The second act began with Cook placing a chair at center stage followed by Moore placing a chair slightly behind him to the left. From Cook’s movement the audience surmised he was driving a car.

Their dialogue, as Doug recalled, concerned Moore’s trepidation at his forthcoming initial speech in the House of Lords, to which Cook commented that he would like to be famous one day.

And then the bombshell exploded.

Cook said he knew how to become famous. He only had to emulate Lee Harvey Oswald and kill somebody famous.

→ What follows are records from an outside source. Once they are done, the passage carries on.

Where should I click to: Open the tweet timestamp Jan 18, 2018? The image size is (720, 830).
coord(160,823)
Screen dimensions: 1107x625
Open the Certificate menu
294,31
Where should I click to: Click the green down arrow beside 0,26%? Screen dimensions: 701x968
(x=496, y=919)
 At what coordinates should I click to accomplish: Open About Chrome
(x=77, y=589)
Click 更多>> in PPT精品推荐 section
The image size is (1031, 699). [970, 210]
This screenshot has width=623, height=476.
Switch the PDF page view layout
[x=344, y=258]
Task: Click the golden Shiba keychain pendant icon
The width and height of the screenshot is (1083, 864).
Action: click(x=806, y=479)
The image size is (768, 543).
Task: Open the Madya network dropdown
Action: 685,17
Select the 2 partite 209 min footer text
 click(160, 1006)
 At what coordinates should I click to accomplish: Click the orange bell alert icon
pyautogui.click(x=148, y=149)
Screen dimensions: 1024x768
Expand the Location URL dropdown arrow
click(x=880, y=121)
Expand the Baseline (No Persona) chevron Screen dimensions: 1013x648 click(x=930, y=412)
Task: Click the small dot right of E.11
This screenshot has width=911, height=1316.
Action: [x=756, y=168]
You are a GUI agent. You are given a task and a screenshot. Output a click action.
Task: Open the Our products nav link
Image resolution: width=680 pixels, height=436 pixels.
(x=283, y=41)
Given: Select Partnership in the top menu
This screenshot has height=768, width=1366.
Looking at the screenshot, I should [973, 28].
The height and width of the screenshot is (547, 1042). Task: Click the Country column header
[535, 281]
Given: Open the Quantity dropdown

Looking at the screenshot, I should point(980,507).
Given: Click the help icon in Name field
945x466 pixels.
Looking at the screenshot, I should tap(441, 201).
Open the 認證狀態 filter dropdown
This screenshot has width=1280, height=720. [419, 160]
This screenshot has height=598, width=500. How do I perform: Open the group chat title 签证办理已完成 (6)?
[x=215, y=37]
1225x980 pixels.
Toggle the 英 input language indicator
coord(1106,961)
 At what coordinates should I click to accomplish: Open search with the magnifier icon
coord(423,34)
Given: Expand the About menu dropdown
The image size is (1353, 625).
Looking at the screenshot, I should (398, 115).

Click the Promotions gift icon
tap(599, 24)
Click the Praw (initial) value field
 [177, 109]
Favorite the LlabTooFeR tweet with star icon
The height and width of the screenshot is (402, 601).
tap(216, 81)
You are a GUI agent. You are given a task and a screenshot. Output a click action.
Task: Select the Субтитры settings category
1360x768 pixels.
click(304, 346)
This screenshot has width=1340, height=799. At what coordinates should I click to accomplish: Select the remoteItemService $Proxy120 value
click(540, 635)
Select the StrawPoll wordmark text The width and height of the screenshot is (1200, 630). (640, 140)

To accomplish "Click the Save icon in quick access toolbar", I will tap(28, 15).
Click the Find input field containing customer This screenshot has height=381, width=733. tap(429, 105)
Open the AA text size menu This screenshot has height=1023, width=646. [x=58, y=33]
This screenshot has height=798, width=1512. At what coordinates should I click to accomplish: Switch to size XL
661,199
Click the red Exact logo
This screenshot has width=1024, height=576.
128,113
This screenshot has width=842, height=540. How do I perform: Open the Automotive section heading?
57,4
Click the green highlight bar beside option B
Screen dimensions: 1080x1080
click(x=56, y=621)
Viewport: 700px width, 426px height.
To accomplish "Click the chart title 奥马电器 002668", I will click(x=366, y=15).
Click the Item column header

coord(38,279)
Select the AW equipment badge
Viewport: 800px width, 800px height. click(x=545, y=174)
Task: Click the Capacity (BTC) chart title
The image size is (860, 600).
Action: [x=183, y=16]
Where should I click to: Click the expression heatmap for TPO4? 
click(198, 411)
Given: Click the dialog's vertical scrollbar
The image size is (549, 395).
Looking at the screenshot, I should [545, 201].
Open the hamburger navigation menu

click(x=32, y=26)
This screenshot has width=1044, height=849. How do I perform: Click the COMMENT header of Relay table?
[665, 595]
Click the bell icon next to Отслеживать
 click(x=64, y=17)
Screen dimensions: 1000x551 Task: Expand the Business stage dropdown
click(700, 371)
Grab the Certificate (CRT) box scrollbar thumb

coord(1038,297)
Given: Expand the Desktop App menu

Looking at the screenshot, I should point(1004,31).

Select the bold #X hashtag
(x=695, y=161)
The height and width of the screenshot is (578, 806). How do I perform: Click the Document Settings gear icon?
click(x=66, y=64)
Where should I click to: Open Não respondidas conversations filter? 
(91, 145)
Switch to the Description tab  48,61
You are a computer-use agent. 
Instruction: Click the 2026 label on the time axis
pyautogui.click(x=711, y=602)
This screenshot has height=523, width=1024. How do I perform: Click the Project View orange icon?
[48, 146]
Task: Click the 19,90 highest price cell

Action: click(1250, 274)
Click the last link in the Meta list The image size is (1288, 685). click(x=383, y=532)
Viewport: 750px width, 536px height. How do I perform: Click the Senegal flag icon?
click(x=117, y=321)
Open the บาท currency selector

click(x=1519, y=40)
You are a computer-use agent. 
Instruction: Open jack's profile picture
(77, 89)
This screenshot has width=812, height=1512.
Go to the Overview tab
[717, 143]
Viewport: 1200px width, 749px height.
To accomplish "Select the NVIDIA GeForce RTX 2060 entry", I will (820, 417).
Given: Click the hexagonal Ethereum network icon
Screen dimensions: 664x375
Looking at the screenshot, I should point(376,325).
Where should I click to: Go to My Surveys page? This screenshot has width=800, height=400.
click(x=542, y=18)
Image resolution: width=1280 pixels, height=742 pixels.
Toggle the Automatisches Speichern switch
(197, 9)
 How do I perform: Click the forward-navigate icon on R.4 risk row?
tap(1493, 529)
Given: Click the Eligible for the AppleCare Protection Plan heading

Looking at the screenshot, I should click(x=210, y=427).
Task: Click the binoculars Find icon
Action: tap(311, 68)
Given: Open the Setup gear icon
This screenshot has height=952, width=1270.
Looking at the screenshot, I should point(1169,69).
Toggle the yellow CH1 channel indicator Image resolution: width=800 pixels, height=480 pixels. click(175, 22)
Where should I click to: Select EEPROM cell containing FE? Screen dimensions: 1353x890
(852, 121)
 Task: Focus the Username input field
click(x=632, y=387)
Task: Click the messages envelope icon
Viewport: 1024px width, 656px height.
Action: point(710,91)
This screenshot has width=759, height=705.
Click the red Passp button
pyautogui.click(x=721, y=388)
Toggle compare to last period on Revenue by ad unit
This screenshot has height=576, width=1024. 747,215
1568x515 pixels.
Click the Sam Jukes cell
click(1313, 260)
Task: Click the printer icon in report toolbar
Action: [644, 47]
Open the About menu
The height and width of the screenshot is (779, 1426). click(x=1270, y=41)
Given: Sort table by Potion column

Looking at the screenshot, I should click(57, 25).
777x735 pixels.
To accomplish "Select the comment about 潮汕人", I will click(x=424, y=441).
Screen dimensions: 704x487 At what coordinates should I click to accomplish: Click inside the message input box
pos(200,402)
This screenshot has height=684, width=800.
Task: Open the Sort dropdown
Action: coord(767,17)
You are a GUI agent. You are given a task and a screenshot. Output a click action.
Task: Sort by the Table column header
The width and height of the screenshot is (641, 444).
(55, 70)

Assuming you were as startled as I was to hear that dark comedy, imagine how the Kennedy family must have felt. Doug recalls no public reaction but to this day, some 44 years later, he wonders if Jackie knew in advance about the black humor Cook and Moore projected.


One of the perks of my being a field editor on Nation’s Restaurant News back in 1977, I told Doug and Steve, was being able to dine at some of the classier eating spots in Manhattan. One day, I found myself with co-workers Liz and Peggy having lunch in an expensive, over the top restaurant off Park Avenue in the mid-East 60s. The décor was gaudy—lots of mirrors and gold accents. 

As it had recently made its debut, the restaurant (long since closed) had yet to be discovered by the lunchtime crowd of power elites. It was, to be honest, rather thinly patronized that day. Aside from we three, only one other table was occupied. As I looked around I saw two people sitting at the table, a professorial-type man with unruly grey hair and a strikingly composed, thin, raven-haired woman with big glasses, eating a salad.

As Peggy’s back was to the other table, I whispered to her to glance in the mirror to see the reflection of what I thought was Jackie O. Instead, she twisted her body for a full frontal look and then, in no semblance of a stage whisper, blurted out, “It’s Jackie Kennedy!” 


I shrank in my seat, but Jackie didn’t bat an eyelash. A perfect example of being cool, calm and collected to what must have been a common occurrence in her lifetime.